От нее не отделаешься, пришлось встать.
- Привела я к тебе человека необыкновенного, праведного, женщину смиренную и мудрую. Приюти ты ее! Я взяла бы ее к себе, да сама знаешь, горница моя на кутух похожа, а старице уюта бы побольше.
Небось тоскливо одной-то в большой избе и с большим горем. Как-никак, а тут живой человек Утешительница.
Дуня зажгла лампу. Из-за спины Макаровны, закрывавшей своей фигурой весь дверной проем, показалась высокая сухопарая женщина в темном платье и платке, повязанном по-старушечьи. Дуню обжег сверкающий взгляд черных цыганских глаз. Такие запоминаются и пугают. Но женщина заговорила, и страх ушел:
- Ты, молодица, не беспокойся, я человек тихий, а за приют одинокой старухи господь тебя вознаградит.
Голос у ночной гостьи задушевный, ласковый, словно маслом сдобренный, и говорит она окая, нараспев.
- Мне места не жалко, оставайтесь Макаровна поманила Дуню и в сенях сказала:
- Прими ее как следует, поговори с ней душевно женщина она разумная, прислушивайся к ее советам.
Святая женщина.
Дуня собрала ужин. Гостья посмотрела на угол где полагалось быть иконам и где их никогда не было, достала из своей котомки образок и помолилась. Сели за стол.
- День сегодня, Евдокия, постный, и вкушать скоромное мне нельзя, грех. Спасибо за угощение. Я буду сыта хлебом-солью и помидорчиком, - сказала утешительница, отодвигая крынку с молоком и тарелку с ломтиком сала.

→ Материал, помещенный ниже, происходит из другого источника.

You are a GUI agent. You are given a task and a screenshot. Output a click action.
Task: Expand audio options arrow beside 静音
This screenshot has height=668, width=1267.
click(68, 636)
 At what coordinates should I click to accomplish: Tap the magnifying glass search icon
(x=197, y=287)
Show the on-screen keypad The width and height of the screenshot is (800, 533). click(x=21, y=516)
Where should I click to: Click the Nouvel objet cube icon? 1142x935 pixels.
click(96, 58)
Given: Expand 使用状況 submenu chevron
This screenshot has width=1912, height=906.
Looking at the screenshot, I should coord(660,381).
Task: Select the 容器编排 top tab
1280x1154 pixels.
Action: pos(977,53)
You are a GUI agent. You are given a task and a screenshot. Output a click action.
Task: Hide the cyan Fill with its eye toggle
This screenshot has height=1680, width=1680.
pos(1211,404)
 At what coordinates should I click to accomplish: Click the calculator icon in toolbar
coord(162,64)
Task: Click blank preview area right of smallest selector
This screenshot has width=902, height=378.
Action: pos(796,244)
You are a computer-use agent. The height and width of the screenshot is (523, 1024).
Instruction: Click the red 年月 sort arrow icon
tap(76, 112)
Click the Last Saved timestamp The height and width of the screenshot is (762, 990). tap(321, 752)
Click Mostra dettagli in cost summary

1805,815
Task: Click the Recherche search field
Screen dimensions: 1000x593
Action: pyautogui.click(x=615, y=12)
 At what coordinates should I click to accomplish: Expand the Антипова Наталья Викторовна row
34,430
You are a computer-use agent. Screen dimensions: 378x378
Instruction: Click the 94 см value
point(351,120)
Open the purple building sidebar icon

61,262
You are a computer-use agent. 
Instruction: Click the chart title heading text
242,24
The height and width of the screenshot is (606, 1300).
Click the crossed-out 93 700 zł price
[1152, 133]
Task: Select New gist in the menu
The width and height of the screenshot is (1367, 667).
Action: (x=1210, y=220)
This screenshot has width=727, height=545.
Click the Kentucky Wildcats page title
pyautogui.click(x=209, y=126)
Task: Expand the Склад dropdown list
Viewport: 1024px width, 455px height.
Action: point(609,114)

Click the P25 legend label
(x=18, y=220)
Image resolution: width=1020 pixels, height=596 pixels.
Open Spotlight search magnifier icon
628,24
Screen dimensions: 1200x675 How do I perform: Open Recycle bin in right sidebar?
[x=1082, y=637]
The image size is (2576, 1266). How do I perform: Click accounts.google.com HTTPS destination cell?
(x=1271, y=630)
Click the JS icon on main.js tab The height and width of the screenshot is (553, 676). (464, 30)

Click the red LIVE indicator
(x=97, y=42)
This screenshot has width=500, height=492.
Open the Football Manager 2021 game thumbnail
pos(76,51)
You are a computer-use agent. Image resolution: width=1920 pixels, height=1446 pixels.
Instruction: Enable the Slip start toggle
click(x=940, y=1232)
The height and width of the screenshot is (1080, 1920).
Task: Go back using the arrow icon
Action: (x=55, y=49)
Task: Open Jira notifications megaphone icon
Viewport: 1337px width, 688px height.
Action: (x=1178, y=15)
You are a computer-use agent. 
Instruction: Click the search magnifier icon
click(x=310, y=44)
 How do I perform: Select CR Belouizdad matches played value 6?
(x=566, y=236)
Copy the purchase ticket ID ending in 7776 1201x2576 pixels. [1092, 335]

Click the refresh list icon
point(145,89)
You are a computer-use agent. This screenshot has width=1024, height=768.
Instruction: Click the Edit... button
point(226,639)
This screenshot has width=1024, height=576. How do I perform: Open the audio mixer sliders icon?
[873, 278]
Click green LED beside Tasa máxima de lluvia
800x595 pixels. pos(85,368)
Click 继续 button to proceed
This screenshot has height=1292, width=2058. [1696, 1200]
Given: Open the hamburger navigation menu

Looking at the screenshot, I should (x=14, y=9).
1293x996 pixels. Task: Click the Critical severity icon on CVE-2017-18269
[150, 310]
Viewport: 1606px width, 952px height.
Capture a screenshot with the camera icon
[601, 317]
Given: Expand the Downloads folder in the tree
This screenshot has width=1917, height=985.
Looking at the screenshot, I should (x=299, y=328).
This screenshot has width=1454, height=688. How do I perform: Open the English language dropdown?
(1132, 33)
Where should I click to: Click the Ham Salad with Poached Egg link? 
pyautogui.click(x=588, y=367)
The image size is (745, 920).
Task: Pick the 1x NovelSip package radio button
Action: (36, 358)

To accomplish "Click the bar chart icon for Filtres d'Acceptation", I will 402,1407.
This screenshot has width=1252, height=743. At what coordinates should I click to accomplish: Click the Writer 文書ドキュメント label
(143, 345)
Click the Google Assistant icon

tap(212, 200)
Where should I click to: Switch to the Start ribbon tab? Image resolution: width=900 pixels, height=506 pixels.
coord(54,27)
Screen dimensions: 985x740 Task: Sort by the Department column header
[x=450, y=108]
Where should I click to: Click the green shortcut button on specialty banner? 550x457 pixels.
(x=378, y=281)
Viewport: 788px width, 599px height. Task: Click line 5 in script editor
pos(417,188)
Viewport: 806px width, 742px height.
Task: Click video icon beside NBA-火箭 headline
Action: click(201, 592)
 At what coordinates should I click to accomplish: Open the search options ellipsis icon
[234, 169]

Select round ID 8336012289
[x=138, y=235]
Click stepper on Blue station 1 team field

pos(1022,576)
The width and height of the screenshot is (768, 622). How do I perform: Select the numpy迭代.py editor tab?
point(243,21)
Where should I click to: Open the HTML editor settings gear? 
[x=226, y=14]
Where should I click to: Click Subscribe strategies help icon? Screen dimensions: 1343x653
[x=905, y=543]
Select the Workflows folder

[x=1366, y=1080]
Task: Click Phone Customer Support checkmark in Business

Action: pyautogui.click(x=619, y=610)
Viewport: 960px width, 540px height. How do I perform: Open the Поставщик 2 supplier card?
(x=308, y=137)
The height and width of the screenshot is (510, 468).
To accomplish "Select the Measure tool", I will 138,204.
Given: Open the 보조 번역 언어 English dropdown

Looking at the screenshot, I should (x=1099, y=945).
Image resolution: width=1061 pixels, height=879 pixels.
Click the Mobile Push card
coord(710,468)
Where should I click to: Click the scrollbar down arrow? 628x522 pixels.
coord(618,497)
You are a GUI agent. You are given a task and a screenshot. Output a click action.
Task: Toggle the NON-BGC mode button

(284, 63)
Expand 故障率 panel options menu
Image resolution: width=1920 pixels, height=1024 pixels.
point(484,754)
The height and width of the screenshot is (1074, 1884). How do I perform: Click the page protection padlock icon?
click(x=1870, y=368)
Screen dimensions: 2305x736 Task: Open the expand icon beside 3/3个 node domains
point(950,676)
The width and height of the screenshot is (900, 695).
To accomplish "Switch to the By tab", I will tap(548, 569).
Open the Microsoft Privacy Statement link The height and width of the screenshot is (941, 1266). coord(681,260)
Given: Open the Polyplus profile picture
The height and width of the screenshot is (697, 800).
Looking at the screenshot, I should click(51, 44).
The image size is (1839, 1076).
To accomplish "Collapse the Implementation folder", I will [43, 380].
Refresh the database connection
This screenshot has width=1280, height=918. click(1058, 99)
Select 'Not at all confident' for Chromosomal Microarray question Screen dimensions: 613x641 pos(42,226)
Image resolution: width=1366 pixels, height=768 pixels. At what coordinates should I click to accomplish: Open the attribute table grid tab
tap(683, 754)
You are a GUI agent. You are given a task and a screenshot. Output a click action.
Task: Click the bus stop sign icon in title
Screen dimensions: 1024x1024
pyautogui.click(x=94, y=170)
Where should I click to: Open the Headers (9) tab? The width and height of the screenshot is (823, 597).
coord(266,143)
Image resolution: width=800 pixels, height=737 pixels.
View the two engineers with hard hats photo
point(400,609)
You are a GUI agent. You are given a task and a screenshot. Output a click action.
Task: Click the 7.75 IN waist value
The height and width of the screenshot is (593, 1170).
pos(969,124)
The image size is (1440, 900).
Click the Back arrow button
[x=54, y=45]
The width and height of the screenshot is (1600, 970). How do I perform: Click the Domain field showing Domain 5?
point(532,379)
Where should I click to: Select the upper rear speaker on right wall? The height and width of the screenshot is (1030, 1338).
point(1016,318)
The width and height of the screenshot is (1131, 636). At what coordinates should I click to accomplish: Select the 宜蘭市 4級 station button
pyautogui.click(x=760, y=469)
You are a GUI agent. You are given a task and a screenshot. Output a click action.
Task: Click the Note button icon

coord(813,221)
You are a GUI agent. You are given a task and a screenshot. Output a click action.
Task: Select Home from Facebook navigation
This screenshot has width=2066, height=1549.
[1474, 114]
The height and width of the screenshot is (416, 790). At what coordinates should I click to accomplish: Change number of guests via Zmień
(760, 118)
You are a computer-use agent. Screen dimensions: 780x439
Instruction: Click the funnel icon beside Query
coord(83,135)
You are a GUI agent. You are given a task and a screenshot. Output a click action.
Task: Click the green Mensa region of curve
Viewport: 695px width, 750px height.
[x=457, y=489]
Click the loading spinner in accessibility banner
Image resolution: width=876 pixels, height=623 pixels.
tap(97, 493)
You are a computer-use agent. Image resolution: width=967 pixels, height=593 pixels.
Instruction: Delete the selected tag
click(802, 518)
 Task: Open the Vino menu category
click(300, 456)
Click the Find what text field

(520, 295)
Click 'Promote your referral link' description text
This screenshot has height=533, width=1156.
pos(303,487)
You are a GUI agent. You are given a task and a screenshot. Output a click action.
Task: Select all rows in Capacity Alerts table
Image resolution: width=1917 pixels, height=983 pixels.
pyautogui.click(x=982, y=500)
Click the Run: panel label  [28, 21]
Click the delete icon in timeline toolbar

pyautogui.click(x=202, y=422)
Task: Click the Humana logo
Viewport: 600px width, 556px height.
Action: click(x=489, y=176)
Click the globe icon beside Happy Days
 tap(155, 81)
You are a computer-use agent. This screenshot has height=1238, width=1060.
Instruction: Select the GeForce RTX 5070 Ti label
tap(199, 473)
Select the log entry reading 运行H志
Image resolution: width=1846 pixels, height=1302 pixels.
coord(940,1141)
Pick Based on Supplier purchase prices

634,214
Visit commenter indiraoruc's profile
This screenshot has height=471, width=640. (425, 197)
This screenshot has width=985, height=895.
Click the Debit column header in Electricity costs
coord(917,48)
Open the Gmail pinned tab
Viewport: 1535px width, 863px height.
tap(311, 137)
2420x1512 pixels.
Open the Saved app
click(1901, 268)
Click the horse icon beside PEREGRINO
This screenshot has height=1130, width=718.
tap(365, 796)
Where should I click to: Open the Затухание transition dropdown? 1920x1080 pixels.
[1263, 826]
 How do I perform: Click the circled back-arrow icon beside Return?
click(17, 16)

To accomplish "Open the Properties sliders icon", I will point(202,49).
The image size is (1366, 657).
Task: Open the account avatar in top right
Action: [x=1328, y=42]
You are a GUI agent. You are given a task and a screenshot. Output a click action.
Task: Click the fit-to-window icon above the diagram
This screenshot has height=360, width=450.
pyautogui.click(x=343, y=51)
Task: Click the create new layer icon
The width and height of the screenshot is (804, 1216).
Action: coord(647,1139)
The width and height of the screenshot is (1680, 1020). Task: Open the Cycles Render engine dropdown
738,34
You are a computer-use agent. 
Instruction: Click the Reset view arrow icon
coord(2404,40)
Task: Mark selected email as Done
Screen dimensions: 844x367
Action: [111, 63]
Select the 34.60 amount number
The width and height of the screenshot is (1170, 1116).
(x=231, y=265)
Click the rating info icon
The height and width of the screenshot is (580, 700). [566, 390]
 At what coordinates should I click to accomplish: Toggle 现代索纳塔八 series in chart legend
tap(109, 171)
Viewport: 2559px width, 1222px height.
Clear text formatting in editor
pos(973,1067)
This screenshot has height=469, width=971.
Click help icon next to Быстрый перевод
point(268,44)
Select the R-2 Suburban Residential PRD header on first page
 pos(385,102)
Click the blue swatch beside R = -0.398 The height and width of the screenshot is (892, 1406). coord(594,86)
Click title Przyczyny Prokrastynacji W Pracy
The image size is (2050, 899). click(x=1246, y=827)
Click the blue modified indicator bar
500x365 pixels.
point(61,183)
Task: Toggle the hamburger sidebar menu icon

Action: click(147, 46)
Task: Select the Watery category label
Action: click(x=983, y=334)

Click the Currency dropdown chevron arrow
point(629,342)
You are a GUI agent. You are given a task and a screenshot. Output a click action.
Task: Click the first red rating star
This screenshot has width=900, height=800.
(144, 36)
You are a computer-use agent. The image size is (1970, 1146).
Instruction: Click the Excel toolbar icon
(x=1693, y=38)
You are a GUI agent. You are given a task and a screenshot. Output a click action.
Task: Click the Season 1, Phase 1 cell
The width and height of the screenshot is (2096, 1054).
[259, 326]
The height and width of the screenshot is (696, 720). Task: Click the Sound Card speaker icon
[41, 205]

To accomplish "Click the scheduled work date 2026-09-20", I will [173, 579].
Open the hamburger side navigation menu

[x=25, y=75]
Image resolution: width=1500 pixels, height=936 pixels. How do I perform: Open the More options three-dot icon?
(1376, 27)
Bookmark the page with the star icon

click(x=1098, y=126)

- Как вас зовут, тетенька?
- В миру меня звали Екатериной, а ныне Елизаветой.
- А для чего два имени?
- Когда постригают в монахини, то меняют имя дабы отрешиться ото всего привычного и греховного' мирского, коим человек обуреваем до пострига И стала рассказывать о монастырях. По рассказам Елизаветы выходило, что в монастырях жили самые безгрешные люди. А отец ведь говорил, что в монастырях только лодыри, обманщики и самые вредные люди.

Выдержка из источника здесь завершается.